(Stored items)
┏━━

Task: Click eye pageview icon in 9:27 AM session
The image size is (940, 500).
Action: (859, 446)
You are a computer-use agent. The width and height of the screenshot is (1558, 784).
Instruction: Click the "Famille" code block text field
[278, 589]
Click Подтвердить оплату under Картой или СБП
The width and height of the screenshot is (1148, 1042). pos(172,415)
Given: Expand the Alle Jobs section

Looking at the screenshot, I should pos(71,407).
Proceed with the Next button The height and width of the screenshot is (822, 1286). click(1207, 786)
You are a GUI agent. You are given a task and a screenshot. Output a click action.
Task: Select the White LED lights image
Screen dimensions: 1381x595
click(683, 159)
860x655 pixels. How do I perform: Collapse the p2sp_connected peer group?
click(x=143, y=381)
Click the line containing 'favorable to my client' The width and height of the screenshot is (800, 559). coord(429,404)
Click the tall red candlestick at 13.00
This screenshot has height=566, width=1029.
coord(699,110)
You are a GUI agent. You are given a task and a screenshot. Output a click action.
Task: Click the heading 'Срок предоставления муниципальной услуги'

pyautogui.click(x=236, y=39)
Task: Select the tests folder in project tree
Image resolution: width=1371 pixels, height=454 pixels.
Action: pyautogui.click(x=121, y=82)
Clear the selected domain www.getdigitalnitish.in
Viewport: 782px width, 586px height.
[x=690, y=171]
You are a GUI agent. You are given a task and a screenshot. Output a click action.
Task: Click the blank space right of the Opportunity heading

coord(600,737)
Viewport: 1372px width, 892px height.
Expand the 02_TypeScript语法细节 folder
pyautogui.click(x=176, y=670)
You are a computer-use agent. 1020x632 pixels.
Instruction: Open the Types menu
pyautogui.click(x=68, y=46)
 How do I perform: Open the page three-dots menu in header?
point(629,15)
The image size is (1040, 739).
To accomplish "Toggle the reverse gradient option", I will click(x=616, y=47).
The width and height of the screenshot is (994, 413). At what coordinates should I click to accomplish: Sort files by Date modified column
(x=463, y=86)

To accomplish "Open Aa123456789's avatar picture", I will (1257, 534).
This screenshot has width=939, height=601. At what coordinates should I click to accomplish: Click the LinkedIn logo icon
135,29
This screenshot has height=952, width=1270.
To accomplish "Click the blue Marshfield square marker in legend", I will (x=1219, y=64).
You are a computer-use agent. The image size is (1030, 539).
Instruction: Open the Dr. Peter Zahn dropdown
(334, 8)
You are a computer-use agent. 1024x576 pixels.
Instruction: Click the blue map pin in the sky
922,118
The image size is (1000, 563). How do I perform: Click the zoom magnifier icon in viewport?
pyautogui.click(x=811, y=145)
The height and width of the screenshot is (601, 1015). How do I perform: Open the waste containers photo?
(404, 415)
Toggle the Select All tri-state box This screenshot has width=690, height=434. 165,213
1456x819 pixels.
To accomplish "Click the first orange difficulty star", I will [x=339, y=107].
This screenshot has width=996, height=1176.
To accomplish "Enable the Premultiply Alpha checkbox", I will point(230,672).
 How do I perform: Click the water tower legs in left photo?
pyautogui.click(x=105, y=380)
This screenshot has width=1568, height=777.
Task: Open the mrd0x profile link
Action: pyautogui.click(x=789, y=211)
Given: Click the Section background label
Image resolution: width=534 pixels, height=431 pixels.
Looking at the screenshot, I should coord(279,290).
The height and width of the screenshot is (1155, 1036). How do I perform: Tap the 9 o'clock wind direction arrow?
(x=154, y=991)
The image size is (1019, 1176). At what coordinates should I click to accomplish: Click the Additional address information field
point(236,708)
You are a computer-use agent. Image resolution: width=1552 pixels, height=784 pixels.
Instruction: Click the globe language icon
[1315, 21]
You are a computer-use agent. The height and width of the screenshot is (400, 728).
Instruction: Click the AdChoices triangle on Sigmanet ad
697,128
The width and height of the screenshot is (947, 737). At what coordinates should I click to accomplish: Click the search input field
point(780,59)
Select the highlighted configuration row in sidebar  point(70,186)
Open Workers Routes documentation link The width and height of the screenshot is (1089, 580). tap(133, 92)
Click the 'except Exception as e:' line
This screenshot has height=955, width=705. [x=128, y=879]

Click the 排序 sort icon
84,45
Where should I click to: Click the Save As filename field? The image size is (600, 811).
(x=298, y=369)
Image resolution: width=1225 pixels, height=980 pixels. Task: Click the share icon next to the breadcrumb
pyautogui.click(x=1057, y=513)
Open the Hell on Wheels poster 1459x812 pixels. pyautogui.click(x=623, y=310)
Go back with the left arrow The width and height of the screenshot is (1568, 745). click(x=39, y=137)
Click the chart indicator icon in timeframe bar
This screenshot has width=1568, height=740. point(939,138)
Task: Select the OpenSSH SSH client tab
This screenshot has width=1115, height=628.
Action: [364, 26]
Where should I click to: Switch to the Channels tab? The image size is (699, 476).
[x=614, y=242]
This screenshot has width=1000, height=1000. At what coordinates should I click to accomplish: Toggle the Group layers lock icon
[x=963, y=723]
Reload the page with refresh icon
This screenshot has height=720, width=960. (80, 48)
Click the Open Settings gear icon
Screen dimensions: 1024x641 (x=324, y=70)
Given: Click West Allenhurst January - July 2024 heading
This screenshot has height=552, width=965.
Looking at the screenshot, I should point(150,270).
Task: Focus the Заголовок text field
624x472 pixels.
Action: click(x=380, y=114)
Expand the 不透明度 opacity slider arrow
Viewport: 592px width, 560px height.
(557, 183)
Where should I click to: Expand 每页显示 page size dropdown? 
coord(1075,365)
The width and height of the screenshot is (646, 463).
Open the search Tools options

┗━━

### Work order
So that no detail is lost, give every line of the data again exactly.

### Task answer
Task: Click eye pageview icon in 9:27 AM session
The image size is (940, 500).
Action: (859, 446)
You are a computer-use agent. The width and height of the screenshot is (1558, 784).
Instruction: Click the "Famille" code block text field
[278, 589]
Click Подтвердить оплату under Картой или СБП
The width and height of the screenshot is (1148, 1042). pos(172,415)
Given: Expand the Alle Jobs section

Looking at the screenshot, I should pos(71,407).
Proceed with the Next button The height and width of the screenshot is (822, 1286). click(1207, 786)
You are a GUI agent. You are given a task and a screenshot. Output a click action.
Task: Select the White LED lights image
Screen dimensions: 1381x595
click(683, 159)
860x655 pixels. How do I perform: Collapse the p2sp_connected peer group?
click(x=143, y=381)
Click the line containing 'favorable to my client' The width and height of the screenshot is (800, 559). coord(429,404)
Click the tall red candlestick at 13.00
This screenshot has height=566, width=1029.
coord(699,110)
You are a GUI agent. You are given a task and a screenshot. Output a click action.
Task: Click the heading 'Срок предоставления муниципальной услуги'

pyautogui.click(x=236, y=39)
Task: Select the tests folder in project tree
Image resolution: width=1371 pixels, height=454 pixels.
Action: pyautogui.click(x=121, y=82)
Clear the selected domain www.getdigitalnitish.in
Viewport: 782px width, 586px height.
[x=690, y=171]
You are a GUI agent. You are given a task and a screenshot. Output a click action.
Task: Click the blank space right of the Opportunity heading

coord(600,737)
Viewport: 1372px width, 892px height.
Expand the 02_TypeScript语法细节 folder
pyautogui.click(x=176, y=670)
You are a computer-use agent. 1020x632 pixels.
Instruction: Open the Types menu
pyautogui.click(x=68, y=46)
 How do I perform: Open the page three-dots menu in header?
point(629,15)
The image size is (1040, 739).
To accomplish "Toggle the reverse gradient option", I will click(x=616, y=47).
The width and height of the screenshot is (994, 413). At what coordinates should I click to accomplish: Sort files by Date modified column
(x=463, y=86)

To accomplish "Open Aa123456789's avatar picture", I will (1257, 534).
This screenshot has width=939, height=601. At what coordinates should I click to accomplish: Click the LinkedIn logo icon
135,29
This screenshot has height=952, width=1270.
To accomplish "Click the blue Marshfield square marker in legend", I will (x=1219, y=64).
You are a computer-use agent. The image size is (1030, 539).
Instruction: Open the Dr. Peter Zahn dropdown
(334, 8)
You are a computer-use agent. 1024x576 pixels.
Instruction: Click the blue map pin in the sky
922,118
The image size is (1000, 563). How do I perform: Click the zoom magnifier icon in viewport?
pyautogui.click(x=811, y=145)
The height and width of the screenshot is (601, 1015). How do I perform: Open the waste containers photo?
(404, 415)
Toggle the Select All tri-state box This screenshot has width=690, height=434. 165,213
1456x819 pixels.
To accomplish "Click the first orange difficulty star", I will [x=339, y=107].
This screenshot has width=996, height=1176.
To accomplish "Enable the Premultiply Alpha checkbox", I will point(230,672).
 How do I perform: Click the water tower legs in left photo?
pyautogui.click(x=105, y=380)
This screenshot has width=1568, height=777.
Task: Open the mrd0x profile link
Action: pyautogui.click(x=789, y=211)
Given: Click the Section background label
Image resolution: width=534 pixels, height=431 pixels.
Looking at the screenshot, I should coord(279,290).
The height and width of the screenshot is (1155, 1036). How do I perform: Tap the 9 o'clock wind direction arrow?
(x=154, y=991)
The image size is (1019, 1176). At what coordinates should I click to accomplish: Click the Additional address information field
point(236,708)
You are a computer-use agent. Image resolution: width=1552 pixels, height=784 pixels.
Instruction: Click the globe language icon
[1315, 21]
You are a computer-use agent. The height and width of the screenshot is (400, 728).
Instruction: Click the AdChoices triangle on Sigmanet ad
697,128
The width and height of the screenshot is (947, 737). At what coordinates should I click to accomplish: Click the search input field
point(780,59)
Select the highlighted configuration row in sidebar  point(70,186)
Open Workers Routes documentation link The width and height of the screenshot is (1089, 580). tap(133, 92)
Click the 'except Exception as e:' line
This screenshot has height=955, width=705. [x=128, y=879]

Click the 排序 sort icon
84,45
Where should I click to: Click the Save As filename field? The image size is (600, 811).
(x=298, y=369)
Image resolution: width=1225 pixels, height=980 pixels. Task: Click the share icon next to the breadcrumb
pyautogui.click(x=1057, y=513)
Open the Hell on Wheels poster 1459x812 pixels. pyautogui.click(x=623, y=310)
Go back with the left arrow The width and height of the screenshot is (1568, 745). click(x=39, y=137)
Click the chart indicator icon in timeframe bar
This screenshot has width=1568, height=740. point(939,138)
Task: Select the OpenSSH SSH client tab
This screenshot has width=1115, height=628.
Action: [364, 26]
Where should I click to: Switch to the Channels tab? The image size is (699, 476).
[x=614, y=242]
This screenshot has width=1000, height=1000. At what coordinates should I click to accomplish: Toggle the Group layers lock icon
[x=963, y=723]
Reload the page with refresh icon
This screenshot has height=720, width=960. (80, 48)
Click the Open Settings gear icon
Screen dimensions: 1024x641 (x=324, y=70)
Given: Click West Allenhurst January - July 2024 heading
This screenshot has height=552, width=965.
Looking at the screenshot, I should point(150,270).
Task: Focus the Заголовок text field
624x472 pixels.
Action: click(x=380, y=114)
Expand the 不透明度 opacity slider arrow
Viewport: 592px width, 560px height.
(557, 183)
Where should I click to: Expand 每页显示 page size dropdown? 
coord(1075,365)
The width and height of the screenshot is (646, 463).
Open the search Tools options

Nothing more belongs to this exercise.